* _TASK DETAILS_
Answer these questions about the book review below:
1. Who first posed the question that guides the book, and what post had he held?
2. In what month and year was that question issued?
3. What happened at the United Nations in May of that year?

* _DOCUMENT EXCERPT_

▽

Why, despite their professed similarity of goals, do the policy preferences of the European Union and the United States diverge on so many multilateral issues? This puzzling central question, posed by David Hannay, a former UK Ambassador to the United Nations, caught the attention of Thomas Mowle. These words became the guiding line for this trendsetting book, brilliantly and objectively written, and extremely well-organized. Allies at Odds? The United States and the European Union will certainly become a milestone and a necessary point of reference for any other venture in the ever expanding bibliography of EU-US relations.
The fact that the British diplomat’s question was issued in March 2001, before the terrorist attacks of September 11, should send a serious warning to observers and scholars. Mowle reminds us that the most scandalously obvious clash between Washington and Brussels happened when the United States lost its seat on the UN Human Rights Commission in May of that year. The gap and the rift (to use some of the words employed since the terrorists attacks) between Europe and the United States had a solid history of precedents, only exacerbated by further disagreements over the handling of the terrorist crisis and the involvement in Iraq.

△

* _GIVEN INFORMATION_
▽

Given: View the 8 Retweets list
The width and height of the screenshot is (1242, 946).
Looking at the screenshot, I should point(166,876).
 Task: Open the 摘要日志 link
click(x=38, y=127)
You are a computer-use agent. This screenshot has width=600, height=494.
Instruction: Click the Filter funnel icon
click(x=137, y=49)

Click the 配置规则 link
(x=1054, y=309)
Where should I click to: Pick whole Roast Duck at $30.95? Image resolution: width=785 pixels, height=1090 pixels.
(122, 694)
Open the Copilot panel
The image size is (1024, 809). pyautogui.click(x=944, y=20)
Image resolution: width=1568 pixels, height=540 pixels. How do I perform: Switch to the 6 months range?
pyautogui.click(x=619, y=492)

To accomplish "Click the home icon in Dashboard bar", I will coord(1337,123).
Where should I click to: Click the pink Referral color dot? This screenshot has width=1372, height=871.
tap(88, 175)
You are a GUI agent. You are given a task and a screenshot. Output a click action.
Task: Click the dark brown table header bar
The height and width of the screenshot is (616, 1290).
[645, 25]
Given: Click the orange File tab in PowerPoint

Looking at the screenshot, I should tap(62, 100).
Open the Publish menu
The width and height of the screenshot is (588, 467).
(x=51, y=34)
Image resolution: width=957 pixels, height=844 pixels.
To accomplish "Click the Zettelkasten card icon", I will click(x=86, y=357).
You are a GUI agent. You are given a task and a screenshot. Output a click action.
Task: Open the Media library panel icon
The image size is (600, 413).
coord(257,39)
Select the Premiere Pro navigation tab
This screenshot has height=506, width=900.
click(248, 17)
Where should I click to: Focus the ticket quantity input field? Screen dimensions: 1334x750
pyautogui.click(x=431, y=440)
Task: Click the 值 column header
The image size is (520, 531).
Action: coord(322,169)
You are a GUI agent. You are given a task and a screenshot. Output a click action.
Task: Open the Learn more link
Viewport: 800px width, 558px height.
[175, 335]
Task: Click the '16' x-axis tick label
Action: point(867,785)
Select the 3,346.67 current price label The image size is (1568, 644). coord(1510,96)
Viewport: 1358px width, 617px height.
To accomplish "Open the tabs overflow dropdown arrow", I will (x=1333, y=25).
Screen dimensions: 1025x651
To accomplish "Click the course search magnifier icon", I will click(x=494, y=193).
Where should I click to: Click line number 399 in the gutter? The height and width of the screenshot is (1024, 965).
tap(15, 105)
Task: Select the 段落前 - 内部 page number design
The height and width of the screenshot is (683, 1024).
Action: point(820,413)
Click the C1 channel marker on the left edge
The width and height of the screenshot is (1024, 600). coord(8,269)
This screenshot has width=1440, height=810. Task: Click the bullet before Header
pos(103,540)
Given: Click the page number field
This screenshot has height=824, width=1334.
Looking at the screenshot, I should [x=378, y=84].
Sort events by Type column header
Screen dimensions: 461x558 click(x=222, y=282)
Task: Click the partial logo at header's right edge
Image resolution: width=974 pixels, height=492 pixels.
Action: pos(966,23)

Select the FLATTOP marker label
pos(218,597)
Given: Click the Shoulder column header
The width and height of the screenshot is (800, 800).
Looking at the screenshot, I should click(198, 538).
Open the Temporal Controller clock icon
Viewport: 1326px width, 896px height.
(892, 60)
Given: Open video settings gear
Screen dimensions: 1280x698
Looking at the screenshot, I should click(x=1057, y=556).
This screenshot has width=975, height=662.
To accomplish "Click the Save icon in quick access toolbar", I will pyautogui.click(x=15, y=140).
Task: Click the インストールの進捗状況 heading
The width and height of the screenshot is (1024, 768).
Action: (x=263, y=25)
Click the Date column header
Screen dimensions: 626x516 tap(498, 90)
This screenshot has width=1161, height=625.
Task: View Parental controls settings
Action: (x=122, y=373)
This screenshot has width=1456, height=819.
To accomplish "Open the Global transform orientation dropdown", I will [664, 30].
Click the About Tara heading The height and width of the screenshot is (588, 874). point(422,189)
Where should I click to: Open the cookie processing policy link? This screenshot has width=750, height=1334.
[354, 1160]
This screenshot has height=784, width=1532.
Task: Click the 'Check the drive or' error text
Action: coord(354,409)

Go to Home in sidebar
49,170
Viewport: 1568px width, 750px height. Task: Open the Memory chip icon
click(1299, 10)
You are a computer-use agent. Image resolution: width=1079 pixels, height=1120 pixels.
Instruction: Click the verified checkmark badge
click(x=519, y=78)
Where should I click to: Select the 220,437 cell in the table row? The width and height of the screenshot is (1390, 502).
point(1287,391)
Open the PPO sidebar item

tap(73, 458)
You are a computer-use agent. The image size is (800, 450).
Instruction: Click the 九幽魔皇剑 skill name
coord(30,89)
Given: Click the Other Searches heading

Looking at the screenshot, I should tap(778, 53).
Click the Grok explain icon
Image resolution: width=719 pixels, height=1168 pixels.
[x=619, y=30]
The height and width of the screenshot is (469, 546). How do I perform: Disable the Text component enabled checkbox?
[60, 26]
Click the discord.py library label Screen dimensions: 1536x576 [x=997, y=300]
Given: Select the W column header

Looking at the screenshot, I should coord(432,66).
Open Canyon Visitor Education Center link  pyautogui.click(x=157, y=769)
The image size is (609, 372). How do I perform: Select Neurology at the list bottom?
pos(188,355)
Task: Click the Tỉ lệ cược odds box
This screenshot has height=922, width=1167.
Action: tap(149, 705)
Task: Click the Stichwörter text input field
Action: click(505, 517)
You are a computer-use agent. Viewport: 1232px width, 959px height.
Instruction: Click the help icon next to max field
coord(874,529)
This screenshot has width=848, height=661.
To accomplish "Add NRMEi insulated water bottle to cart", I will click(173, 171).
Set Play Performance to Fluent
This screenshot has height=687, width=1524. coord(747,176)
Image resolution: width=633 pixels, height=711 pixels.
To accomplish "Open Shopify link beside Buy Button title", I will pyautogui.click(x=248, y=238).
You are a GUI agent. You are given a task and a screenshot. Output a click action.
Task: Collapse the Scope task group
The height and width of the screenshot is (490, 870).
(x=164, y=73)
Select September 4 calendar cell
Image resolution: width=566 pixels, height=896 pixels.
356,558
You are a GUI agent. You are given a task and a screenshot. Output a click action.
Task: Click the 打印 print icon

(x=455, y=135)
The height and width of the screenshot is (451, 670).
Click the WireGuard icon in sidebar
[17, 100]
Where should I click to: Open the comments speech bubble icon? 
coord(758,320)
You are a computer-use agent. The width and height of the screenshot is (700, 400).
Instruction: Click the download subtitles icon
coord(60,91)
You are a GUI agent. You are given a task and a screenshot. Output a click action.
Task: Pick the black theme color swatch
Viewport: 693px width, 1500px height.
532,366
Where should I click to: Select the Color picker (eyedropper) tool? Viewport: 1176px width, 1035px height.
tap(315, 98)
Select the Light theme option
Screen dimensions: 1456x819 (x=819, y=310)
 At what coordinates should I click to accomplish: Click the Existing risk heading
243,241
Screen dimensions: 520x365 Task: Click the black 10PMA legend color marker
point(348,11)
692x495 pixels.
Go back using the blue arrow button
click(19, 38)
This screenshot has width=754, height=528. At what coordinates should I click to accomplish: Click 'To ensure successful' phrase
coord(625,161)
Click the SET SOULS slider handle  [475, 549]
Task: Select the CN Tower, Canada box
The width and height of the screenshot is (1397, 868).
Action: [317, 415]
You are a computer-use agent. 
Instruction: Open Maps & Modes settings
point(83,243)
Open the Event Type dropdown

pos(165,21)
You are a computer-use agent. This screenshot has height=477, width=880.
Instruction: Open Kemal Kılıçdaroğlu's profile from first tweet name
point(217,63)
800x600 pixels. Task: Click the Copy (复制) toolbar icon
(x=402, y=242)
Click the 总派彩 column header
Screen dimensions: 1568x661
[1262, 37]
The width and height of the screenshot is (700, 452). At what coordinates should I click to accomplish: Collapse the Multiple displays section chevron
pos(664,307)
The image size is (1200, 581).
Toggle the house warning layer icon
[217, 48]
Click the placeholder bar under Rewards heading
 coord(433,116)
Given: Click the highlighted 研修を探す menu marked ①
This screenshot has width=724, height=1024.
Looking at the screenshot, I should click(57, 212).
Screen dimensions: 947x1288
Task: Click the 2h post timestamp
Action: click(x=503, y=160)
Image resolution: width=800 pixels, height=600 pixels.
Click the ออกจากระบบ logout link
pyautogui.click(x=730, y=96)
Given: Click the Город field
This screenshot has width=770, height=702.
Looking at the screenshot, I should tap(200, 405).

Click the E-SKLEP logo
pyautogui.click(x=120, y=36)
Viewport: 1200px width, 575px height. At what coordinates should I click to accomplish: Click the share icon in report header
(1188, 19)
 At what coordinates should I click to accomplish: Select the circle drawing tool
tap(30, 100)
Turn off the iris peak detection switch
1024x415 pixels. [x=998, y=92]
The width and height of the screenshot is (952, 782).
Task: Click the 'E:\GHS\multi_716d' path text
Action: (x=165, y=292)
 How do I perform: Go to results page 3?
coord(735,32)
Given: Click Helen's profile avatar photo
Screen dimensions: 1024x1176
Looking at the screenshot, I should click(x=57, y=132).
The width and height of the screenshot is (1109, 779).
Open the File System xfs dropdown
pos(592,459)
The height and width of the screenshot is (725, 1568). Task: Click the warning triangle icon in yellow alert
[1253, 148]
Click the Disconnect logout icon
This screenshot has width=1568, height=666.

△

* _ANSWER SECTION_
1. David Hannay, a former UK Ambassador to the United Nations.
2. March 2001.
3. The United States lost its seat on the UN Human Rights Commission.